Maj. Gen. Albert Guerisse, a wartime resistance leader who is president of the International Committee for the Defense of the Rights of Man in the Soviet Union, has asked Soviet President Nikolai V. Podgorny to permit representatives of the World Health Organization, the International Red Cross or the United Nations to enter Soviet labor camps and prisons “to ascertain if the prisoners’ conditions have been bettered.”
Guerisse, whose appeal is backed by more than 500 European personalities, also wrote to UN Secretary General Kurt Waldheim, who arrived in Moscow yesterday. He asked Waldheim to remind Soviet leaders that world opinion expects them to act in accordance with their support of UN human-rights declarations. He cited the International Convention on the Elimination of All Forms of Racial Discrimination, adopted by the UN on Dec. 21, 1965, which endorsed “the right to circulate freely,..leave any country including one’s own,..freedom of thought, conscience and religion,..freedom of opinion and expression,..and…peaceful assembly.”
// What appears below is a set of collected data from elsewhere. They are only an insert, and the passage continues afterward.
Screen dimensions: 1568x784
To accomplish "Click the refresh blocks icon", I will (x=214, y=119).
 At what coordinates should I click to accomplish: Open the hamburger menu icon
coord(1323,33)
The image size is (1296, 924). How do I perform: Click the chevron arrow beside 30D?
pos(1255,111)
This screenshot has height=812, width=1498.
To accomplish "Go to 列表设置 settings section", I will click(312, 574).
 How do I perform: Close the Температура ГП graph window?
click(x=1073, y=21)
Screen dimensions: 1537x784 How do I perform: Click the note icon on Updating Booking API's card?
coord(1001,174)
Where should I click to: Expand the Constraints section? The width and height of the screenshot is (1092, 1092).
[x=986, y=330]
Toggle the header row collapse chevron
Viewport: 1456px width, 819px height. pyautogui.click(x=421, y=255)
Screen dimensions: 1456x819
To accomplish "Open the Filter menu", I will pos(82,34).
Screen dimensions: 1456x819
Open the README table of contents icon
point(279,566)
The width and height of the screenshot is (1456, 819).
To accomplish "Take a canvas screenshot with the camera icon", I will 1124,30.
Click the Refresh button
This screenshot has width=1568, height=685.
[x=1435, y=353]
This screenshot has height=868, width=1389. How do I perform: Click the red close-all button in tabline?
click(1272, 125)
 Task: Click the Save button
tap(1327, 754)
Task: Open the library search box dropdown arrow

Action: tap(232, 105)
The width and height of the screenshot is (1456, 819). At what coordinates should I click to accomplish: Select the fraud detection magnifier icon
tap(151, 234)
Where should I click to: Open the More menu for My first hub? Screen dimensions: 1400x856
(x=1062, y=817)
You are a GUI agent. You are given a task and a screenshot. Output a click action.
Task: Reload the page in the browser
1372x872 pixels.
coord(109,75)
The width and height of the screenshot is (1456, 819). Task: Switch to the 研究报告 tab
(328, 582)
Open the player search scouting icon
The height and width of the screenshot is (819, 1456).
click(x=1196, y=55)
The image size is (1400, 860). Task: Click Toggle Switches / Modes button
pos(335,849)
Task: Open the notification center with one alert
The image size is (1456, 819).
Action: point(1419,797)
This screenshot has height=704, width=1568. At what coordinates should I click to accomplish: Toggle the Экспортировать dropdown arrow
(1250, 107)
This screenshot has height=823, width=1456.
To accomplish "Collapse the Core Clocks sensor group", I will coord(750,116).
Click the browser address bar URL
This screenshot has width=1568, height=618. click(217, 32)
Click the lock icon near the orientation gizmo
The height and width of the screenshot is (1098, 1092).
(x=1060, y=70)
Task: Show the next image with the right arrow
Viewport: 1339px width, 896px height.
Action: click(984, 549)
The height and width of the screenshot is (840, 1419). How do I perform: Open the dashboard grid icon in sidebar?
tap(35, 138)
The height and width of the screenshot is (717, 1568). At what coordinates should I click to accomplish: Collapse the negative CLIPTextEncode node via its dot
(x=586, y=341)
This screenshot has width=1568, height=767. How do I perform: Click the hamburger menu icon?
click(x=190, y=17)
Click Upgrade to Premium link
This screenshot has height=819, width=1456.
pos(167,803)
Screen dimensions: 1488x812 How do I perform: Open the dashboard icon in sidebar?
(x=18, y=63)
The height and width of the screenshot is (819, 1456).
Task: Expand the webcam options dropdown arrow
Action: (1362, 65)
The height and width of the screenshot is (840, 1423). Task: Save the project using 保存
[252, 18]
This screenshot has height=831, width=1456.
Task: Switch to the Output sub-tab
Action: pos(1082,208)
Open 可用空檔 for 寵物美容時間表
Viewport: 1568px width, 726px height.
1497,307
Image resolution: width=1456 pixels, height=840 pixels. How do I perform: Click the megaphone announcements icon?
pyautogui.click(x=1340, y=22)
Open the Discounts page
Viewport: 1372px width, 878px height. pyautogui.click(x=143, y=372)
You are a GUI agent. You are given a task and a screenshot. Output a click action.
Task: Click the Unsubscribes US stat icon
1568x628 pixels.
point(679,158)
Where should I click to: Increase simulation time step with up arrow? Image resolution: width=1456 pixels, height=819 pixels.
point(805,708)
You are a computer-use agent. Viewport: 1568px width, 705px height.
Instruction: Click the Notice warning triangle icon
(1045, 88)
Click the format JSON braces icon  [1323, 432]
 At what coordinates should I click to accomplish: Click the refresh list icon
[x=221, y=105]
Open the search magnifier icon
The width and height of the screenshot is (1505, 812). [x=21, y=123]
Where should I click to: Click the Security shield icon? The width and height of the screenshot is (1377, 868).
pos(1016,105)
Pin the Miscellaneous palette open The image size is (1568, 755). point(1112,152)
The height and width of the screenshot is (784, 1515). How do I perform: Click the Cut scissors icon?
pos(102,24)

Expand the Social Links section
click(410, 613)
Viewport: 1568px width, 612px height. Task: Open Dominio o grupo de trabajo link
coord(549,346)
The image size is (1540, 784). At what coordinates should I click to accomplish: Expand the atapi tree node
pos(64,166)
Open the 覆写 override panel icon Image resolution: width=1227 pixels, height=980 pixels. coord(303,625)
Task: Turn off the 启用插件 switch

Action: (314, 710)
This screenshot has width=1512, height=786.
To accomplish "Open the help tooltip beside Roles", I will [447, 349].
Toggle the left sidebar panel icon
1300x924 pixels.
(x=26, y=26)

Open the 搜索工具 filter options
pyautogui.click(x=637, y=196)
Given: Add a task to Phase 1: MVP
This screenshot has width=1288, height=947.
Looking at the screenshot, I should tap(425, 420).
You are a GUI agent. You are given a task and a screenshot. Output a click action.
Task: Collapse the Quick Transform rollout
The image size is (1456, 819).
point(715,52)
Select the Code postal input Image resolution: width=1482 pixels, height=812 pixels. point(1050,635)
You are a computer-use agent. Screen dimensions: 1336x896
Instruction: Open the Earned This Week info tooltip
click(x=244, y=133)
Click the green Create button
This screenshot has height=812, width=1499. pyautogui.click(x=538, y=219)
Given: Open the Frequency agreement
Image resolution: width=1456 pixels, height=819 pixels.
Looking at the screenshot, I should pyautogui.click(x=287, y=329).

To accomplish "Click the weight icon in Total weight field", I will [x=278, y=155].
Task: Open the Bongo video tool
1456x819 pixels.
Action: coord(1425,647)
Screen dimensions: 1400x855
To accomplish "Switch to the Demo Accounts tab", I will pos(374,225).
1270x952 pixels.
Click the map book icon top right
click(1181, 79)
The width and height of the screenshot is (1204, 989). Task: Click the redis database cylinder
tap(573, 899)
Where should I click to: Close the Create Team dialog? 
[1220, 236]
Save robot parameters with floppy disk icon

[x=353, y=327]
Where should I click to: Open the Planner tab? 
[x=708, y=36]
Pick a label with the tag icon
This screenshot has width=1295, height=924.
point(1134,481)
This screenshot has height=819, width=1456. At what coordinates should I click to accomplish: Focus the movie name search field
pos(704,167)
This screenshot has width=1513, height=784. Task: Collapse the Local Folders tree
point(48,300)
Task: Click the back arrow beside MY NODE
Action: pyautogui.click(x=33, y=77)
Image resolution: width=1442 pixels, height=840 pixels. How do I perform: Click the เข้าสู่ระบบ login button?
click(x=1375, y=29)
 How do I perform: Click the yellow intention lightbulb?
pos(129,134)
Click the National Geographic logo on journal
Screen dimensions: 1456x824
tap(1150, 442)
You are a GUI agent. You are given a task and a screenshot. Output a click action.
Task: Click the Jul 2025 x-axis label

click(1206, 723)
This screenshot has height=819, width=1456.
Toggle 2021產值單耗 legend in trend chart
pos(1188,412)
In a related development, more than 30 science professors at the Free University of Brussels asked Foreign Minister Pierre Harmel to Intercede with Soviet Foreign Minister Andrei A. Gromyko on behalf of Prof. Benjamin Levitch, a member of the Soviet Academy of Sciences. The petitioners said Prof. Levitch had been denied migration to Israel and permission to attend the 15th annual conference here last month of the International Institute of Physics and Chemistry. The appeal supported Prof. Levitch’s right to choose where he wanted to perform his scientific work.